Deep RL is lately drawing much attention due to its remarkable achievements in playing video games (Mnih et al., 2015) and board games (Silver et al., 2016). These are RL problems with discrete action spaces, and can not be directly applied to portfolio selection problems, where actions are continuous. Although market actions can be discretized, discretization is considered a major drawback, because discrete actions come with unknown risks. For instance, one extreme discrete action may be defined as investing all the capital into one asset, without spreading the risk to the rest of the market. In addition, discretization scales badly. Market factors, like number of total assets, vary from market to market. In order to take full advantage of adaptability of machine learning over different markets, trading algorithms have to be scalable. A general-purpose continuous deep RL framework, the actor-critic Deterministic Policy Gradient Algorithms, was recently introduced (Silver et al., 2014; Lillicrap et al., 2016). The continuous output in these actor-critic algorithms is achieved by a neural-network approximated action policy function, and a second network is trained as the reward function estimator. Training two neural networks, however, is found out to be difficult, and sometimes even unstable. 

This paper proposes an RL framework specially designed for the task of portfolio management. The core of the framework is the Ensemble of Identical Independent Evaluators (EIIE) topology. An IIE is a neural network whose job is to inspect the history of an asset and evaluate its potential growth for the immediate future. The evaluation score of each asset is discounted by the size of its intentional weight change for the asset in the portfolio and is presented to a softmax layer, whose outcome will be the new portfolio weights for the coming trading period. The portfolio weights define the market action of the RL agent. An asset with an increased target weight will be bought in with additional amount, and that with decreased weight will be sold. Apart from the market history, portfolio weights from the previous trading period are also input to the EIIE. This is for the RL agent to consider the effect of transaction cost to its wealth. For this purpose, the portfolio weights of each period are recorded in a Portfolio Vector Memory (PVM). The EIIE is trained in an Online Stochastic Batch Learning scheme (OSBL), which is compatible with both pre-trade training and online training during back-tests or online trading. The reward function of the RL framework is the explicit average of the periodic logarithmic returns. Having an explicit reward function, the EIIE evolves, under training, along the gradient ascending direction of the function. Three different species of IIEs are tested in this work, a Convolutional Neural Network (CNN) (Fukushima, 1980; Krizhevsky et al., 2012; Sermanet et al., 2012), a basic Recurrent Neural Network (RNN) (Werbos, 1988), and a Long Short Term Memory (LSTM) (Hochreiter and Schmidhuber, 1997). 

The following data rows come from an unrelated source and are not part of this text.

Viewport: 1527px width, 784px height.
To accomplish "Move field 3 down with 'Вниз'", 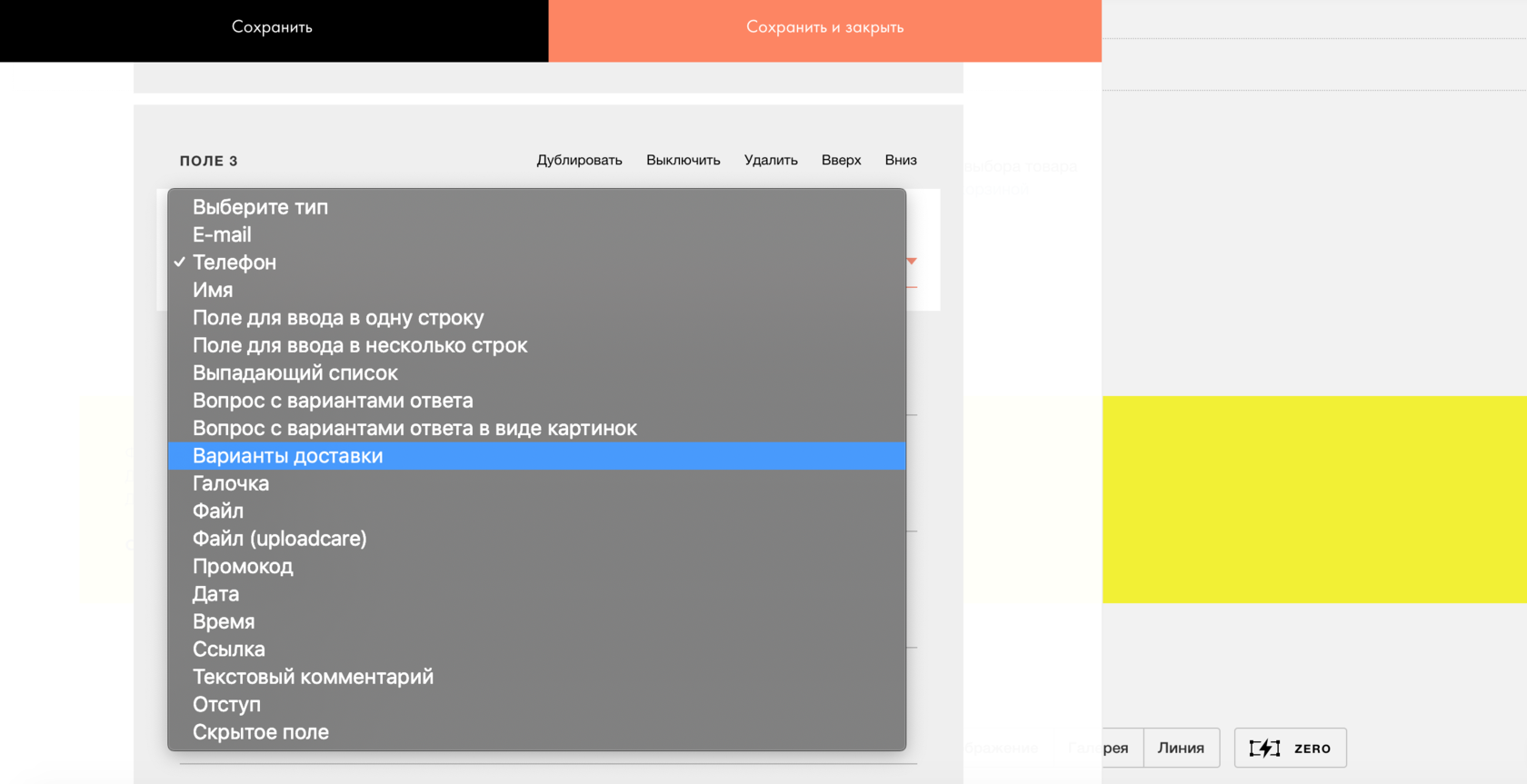I will 901,161.
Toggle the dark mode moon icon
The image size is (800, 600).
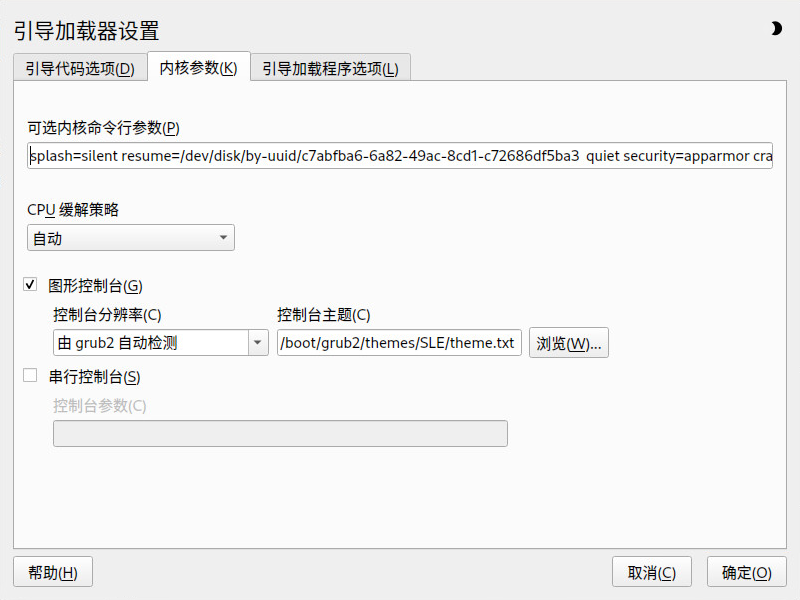[x=776, y=29]
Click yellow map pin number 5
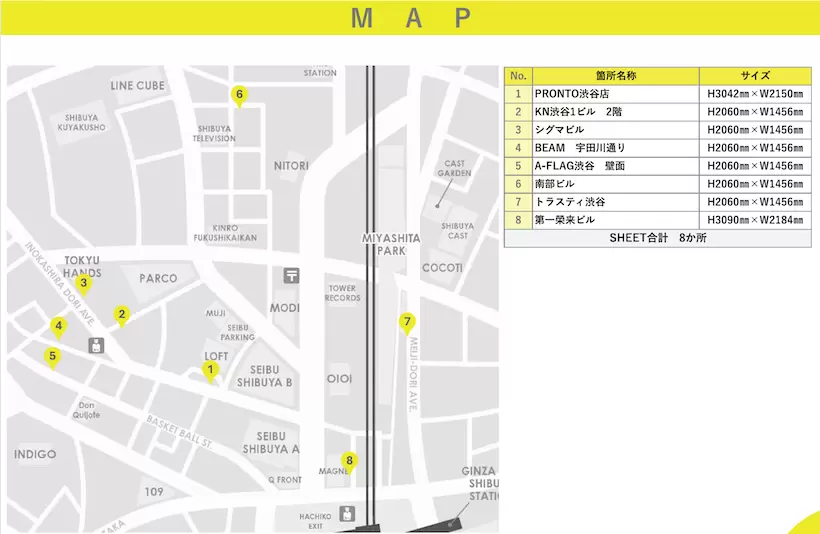 (53, 356)
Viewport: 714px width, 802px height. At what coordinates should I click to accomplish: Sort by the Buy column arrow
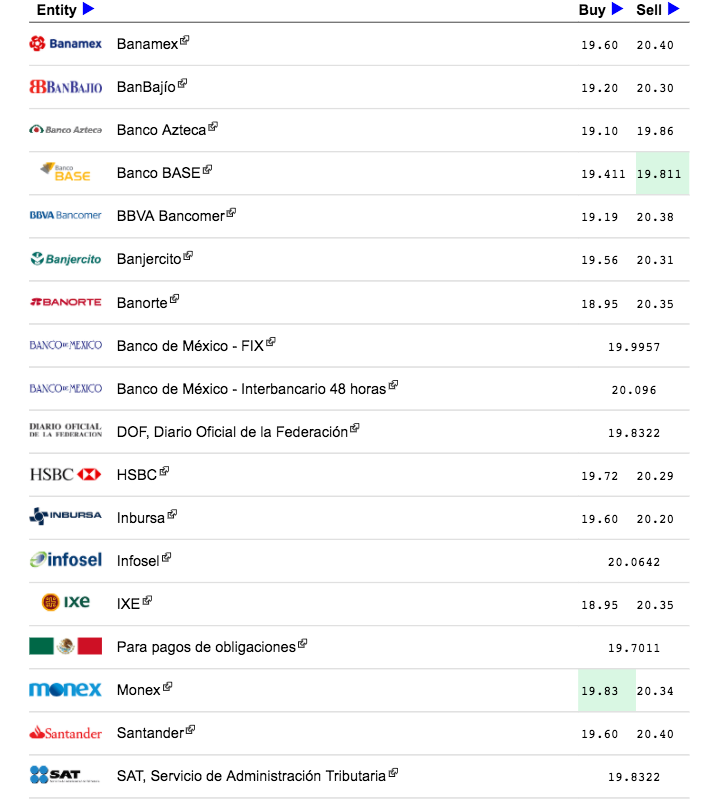tap(617, 9)
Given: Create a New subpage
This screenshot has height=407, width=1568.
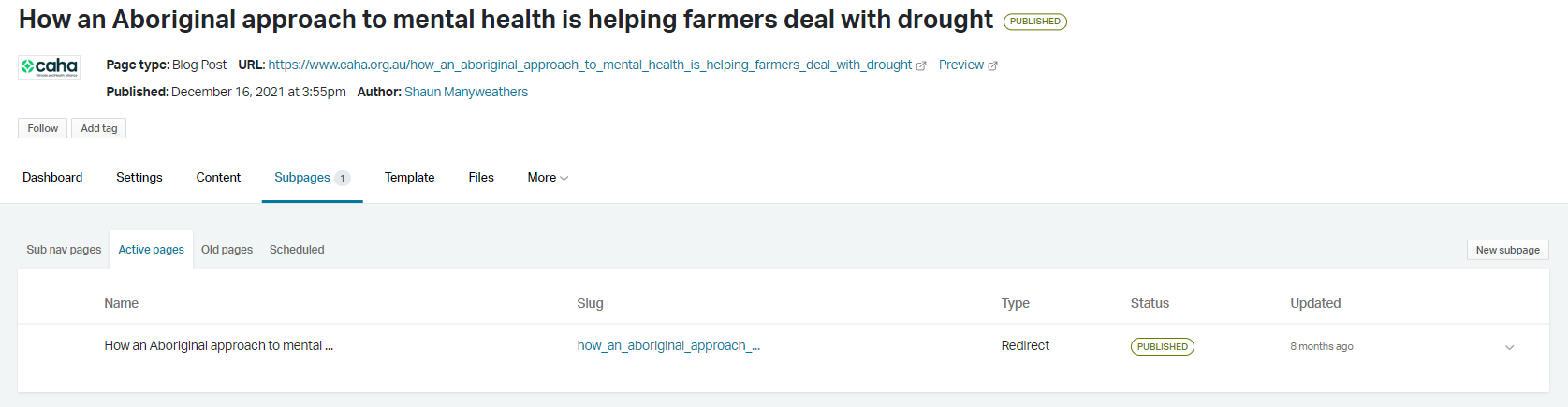Looking at the screenshot, I should (x=1507, y=250).
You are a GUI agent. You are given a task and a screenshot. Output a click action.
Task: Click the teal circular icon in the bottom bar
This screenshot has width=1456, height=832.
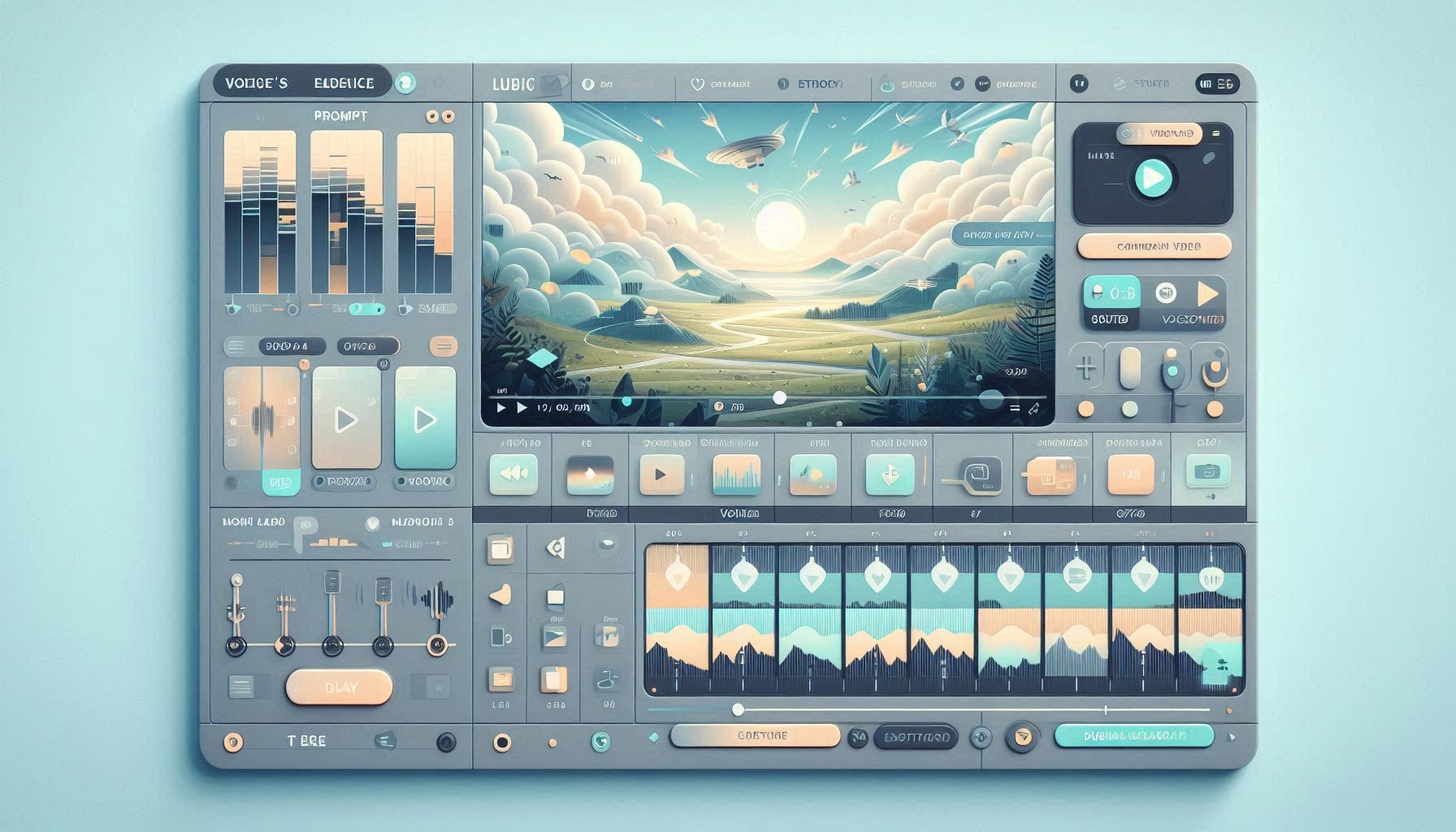tap(600, 741)
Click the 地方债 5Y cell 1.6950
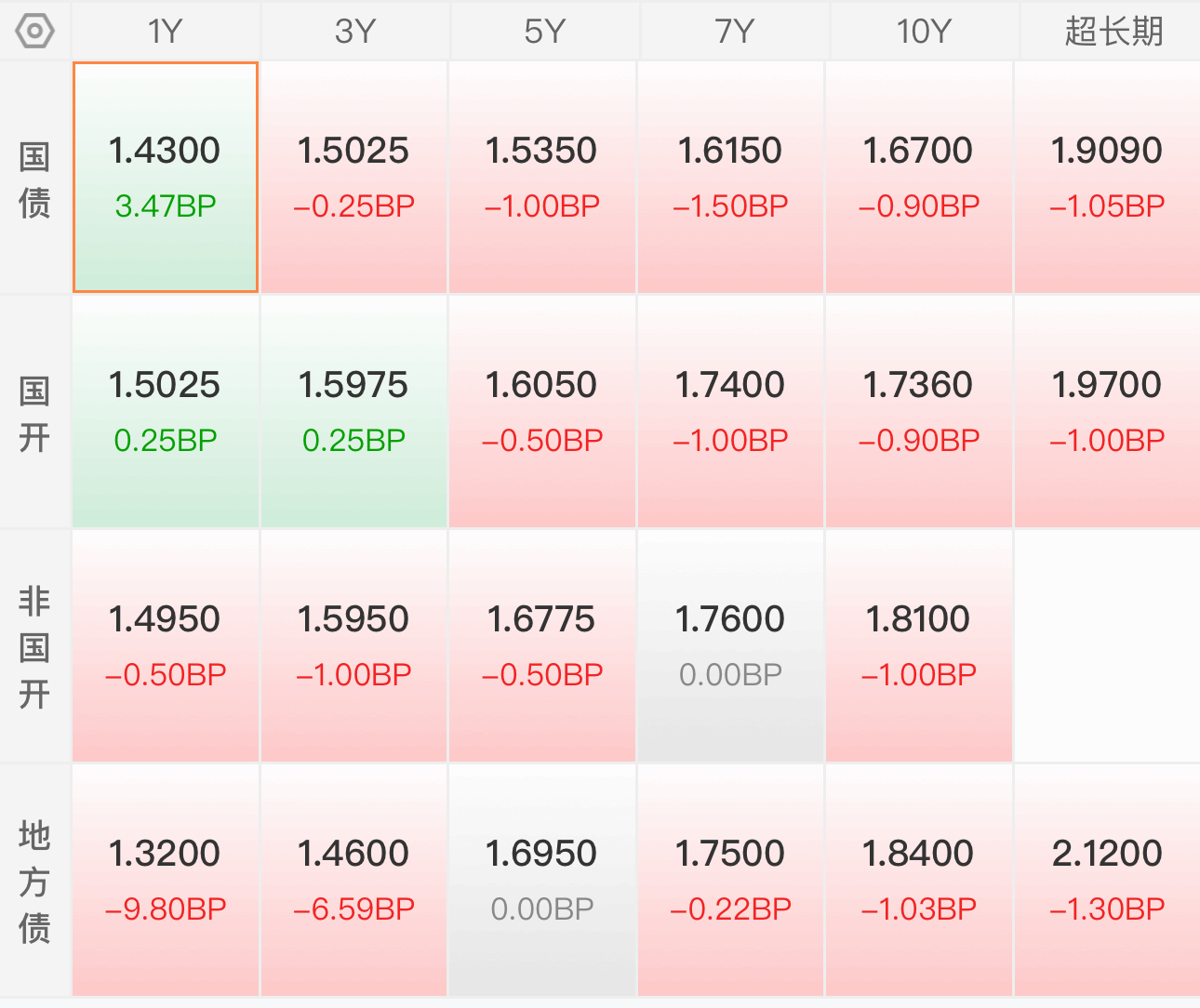The width and height of the screenshot is (1200, 1008). click(x=541, y=881)
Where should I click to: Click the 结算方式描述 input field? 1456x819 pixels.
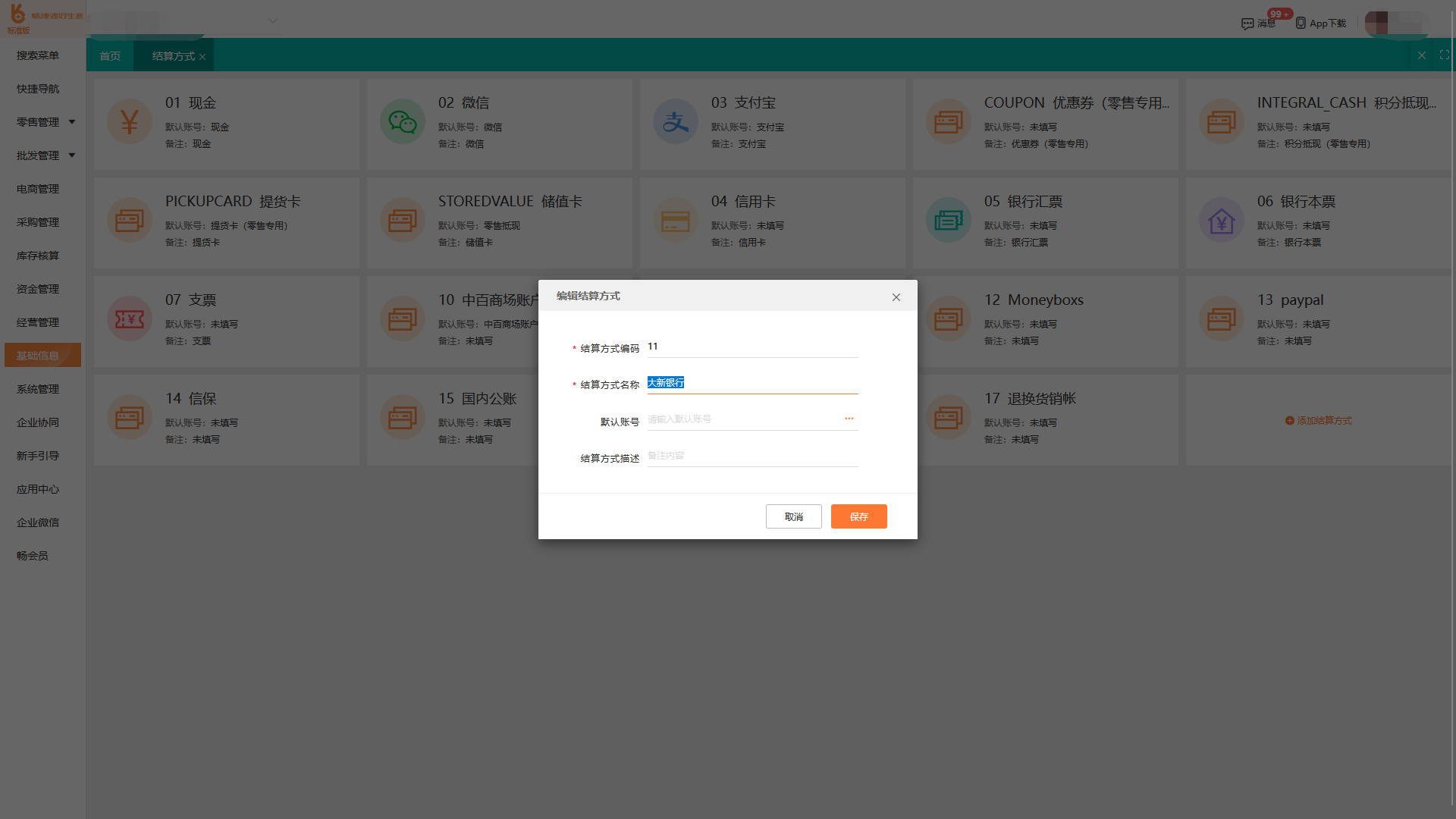pos(751,455)
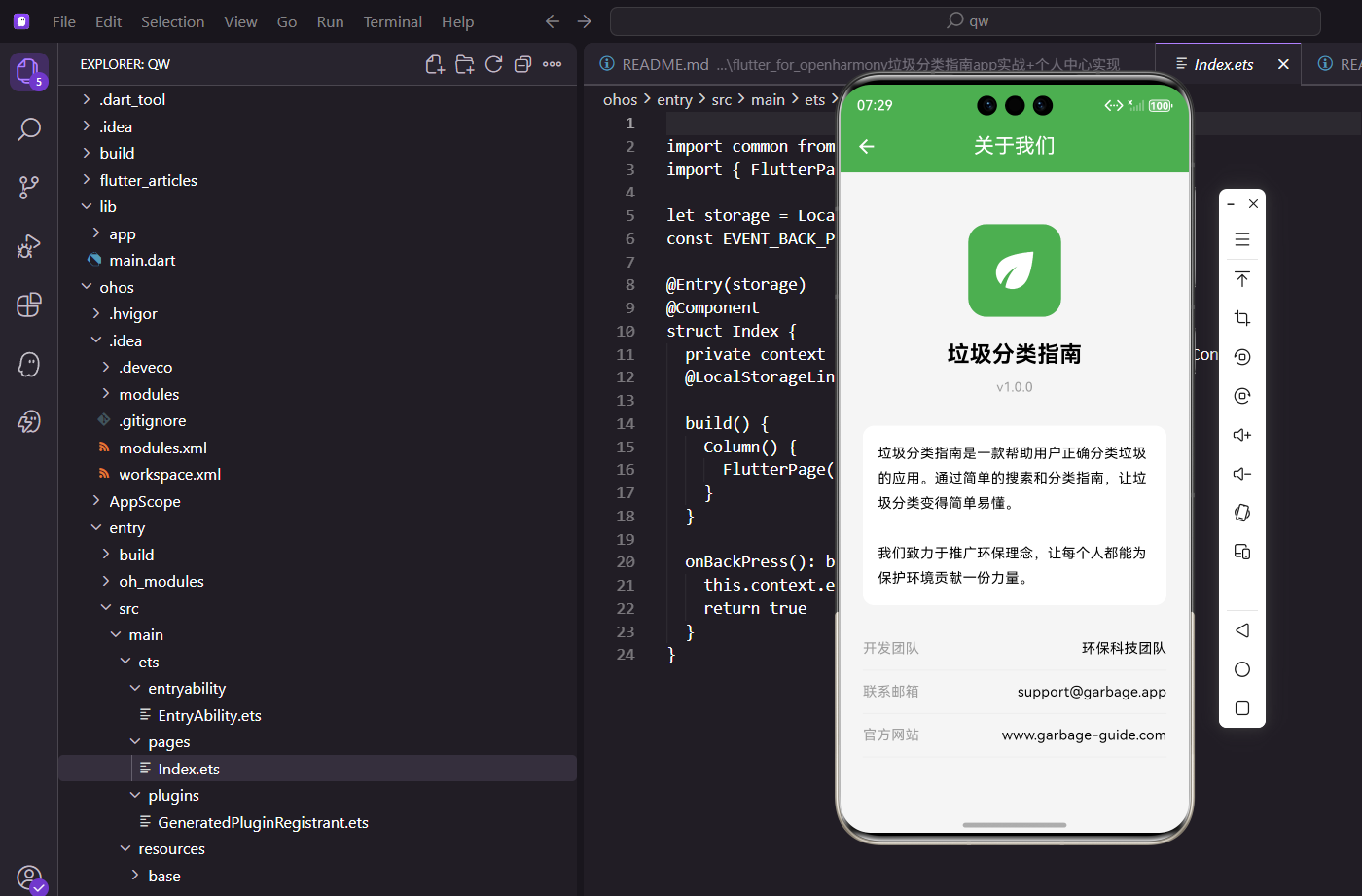Open the Source Control panel
This screenshot has width=1362, height=896.
29,187
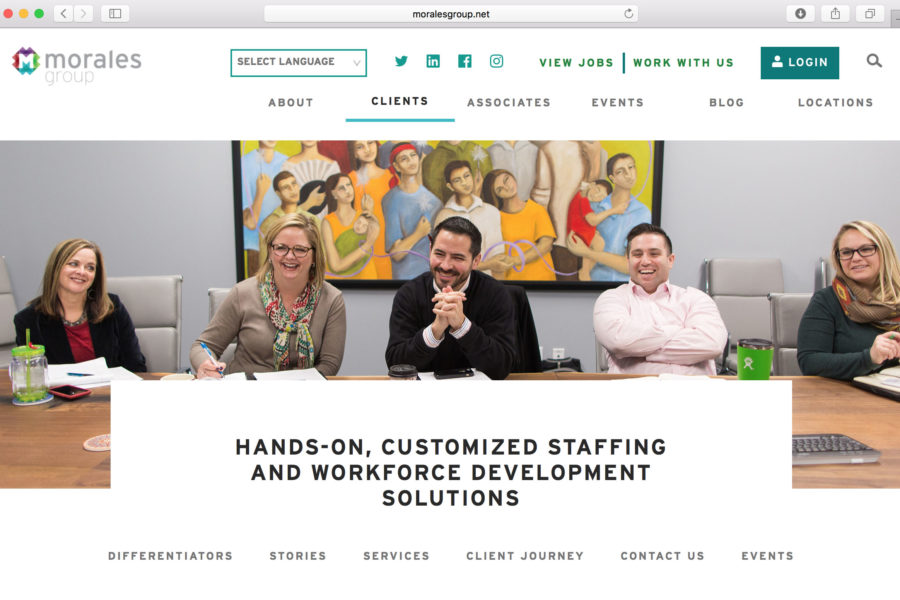Screen dimensions: 900x600
Task: Open the Facebook social icon
Action: pos(464,61)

Being a fully machine-learning approach, the framework is not restricted to any particular markets. To examine its validity and profitability, the framework is tested in a cryptocurrency (virtual money, Bitcoin as the most famous example) exchange market, Polonix.com. A set of coins are preselected by their ranking in trading-volume over a time interval just before an experiment. Three back-test experiments of well separated timespans are performed in a trading period of 30 minutes. The performance of the three EIIEs are compared with some recently published or reviewed portfolio selection strategies (Li et al., 2015a; Li and Hoi, 2014). The EIIEs significantly beat all other strategies in all three experiments 

Cryptographic currencies, or simply cryptocurrencies, are electronic and decentralized alternatives to government-issued moneys (Nakamoto, 2008; Grinberg, 2012). While the best known example of a cryptocurrency is Bitcoin, there are more than 100 other tradable cryptocurrencies competing each other and with Bitcoin (Bonneau et al., 2015). The motive behind this competition is that there are a number of design flaws in Bitcoin, and people are trying to invent new coins to overcome these defects hoping their inventions will eventually replace Bitcoin (Bentov et al., 2014; Duffield and Hagan, 2014). There are, however, more and more cryptocurrencies being created without targeting to beat Bitcoin, but with the purposes of using the blockchain technology behind it to develop decentralized applications. (For example, Ethereum is a decentralized platform that runs smart contracts, and Siacoin is the currency
for buying and selling storage service on the decentralized cloud Sia.) To June 2017, the total market capital of all cryptocurrencies is 102 billions in USD, 41 of which is of Bitcoin.([Crypto-currency market capitalizations](http://coinmarketcap.com/)) Therefore, regardless of its design faults, Bitcoin is still the dominant cryptocurrency in markets. As a result, many other currencies can not be bought with fiat currencies, but only be traded against Bitcoin.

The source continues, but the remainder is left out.